2. **How can we tell if numbers are of the same type?** A super useful trick is to look at their "fractional part". Every rational number can be thought of as a whole number plus a leftover fraction that's between 0 (including 0) and 1 (not including 1). For example, 3.75 is 3 + 0.75, and 0.75 is its fractional part. Or -2.5 can be thought of as -3 + 0.5, so 0.5 is its fractional part. Two rational numbers are of the exact same "type" if and only if they have the exact same fractional part. For instance, 3.5 and 1.5 both have a fractional part of 0.5. Their difference (3.5 - 1.5 = 2) is indeed a whole number.

3. **Are there infinitely many different fractional parts?** If we can find an endless list of rational numbers, where each one has a *different* fractional part, then we've found an endless number of "types" of rational numbers. Let's think of some simple fractions that are already between 0 and 1:
* 1/2 (its fractional part is 1/2)
* 1/3 (its fractional part is 1/3)
* 1/4 (its fractional part is 1/4)
* 1/5 (its fractional part is 1/5)
* ...and so on, like 1/6, 1/7, 1/8, and beyond!

4. **Are these chosen fractional parts all different from each other?** Let's pick any two distinct fractions from our list, say 1/A and 1/B, where A and B are different whole numbers bigger than 1 (like A=2, B=3, etc.).
* If we take 1/2 and 1/3, their difference is 1/2 - 1/3 = 3/6 - 2/6 = 1/6. Is 1/6 a whole number? No! So, 1/2 and 1/3 represent different types.
* If we take 1/3 and 1/4, their difference is 1/3 - 1/4 = 4/12 - 3/12 = 1/12. Is 1/12 a whole number? No! So, 1/3 and 1/4 represent different types.
* In general, if you subtract 1/B from 1/A (assuming A is not equal to B, and A, B are positive whole numbers greater than 1), the result is (B - A) / (A * B). For this fraction to be a *whole number*, the top part (B - A) would have to be a multiple of the bottom part (A * B). But since A and B are both bigger than 1, the product (A * B) will always be larger than the difference (B - A) (unless B-A is zero, which means A=B, but we picked different numbers!). So, the fraction (B - A) / (A * B) will always be a small fraction between 0 and 1 (if B is not equal to A), and never a non-zero whole number.

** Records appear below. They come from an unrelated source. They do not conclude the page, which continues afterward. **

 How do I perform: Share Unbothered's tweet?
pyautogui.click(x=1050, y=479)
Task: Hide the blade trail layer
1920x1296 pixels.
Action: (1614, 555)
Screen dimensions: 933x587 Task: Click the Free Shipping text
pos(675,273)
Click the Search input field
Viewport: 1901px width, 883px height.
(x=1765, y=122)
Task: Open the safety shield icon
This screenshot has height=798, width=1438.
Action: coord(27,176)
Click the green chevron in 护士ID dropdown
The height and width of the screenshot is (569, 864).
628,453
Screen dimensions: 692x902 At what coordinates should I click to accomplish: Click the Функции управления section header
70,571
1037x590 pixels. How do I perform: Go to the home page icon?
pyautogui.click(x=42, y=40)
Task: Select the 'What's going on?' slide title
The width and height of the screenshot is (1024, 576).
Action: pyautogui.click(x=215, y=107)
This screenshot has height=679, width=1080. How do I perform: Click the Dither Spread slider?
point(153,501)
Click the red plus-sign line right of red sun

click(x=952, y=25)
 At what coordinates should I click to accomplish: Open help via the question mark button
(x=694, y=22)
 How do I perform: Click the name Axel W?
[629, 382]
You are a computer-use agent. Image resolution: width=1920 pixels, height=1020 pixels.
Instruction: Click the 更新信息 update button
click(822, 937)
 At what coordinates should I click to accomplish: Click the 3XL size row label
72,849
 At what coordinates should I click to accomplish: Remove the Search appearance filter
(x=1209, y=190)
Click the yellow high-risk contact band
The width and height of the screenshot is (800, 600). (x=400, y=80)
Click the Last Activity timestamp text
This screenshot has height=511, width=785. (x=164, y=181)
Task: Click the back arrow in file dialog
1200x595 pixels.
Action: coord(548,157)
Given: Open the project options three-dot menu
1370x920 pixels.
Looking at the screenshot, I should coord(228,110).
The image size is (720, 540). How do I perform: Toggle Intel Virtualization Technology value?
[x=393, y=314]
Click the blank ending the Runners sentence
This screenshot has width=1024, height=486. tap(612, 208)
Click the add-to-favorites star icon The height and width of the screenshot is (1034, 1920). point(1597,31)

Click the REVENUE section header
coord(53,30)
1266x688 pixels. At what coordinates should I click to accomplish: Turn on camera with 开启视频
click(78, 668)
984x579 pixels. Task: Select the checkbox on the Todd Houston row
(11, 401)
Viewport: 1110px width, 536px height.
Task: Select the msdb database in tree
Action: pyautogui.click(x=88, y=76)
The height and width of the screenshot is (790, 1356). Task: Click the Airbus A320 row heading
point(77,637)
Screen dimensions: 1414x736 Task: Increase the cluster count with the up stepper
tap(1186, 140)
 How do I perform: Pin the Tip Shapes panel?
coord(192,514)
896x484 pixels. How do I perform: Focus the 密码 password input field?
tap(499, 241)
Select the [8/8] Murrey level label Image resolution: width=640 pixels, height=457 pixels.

5. **Conclusion:** Since we've found an infinite list of rational numbers (1/2, 1/3, 1/4, 1/5, ...) where each one clearly has a unique fractional part, it means they all belong to different "types" of rational numbers. Because there are infinitely many such distinct "types", we say that the integers have an "infinite index" in the rational numbers. It's like having an endless number of unique "colors" of rational numbers, where each color group is defined by its unique fractional part.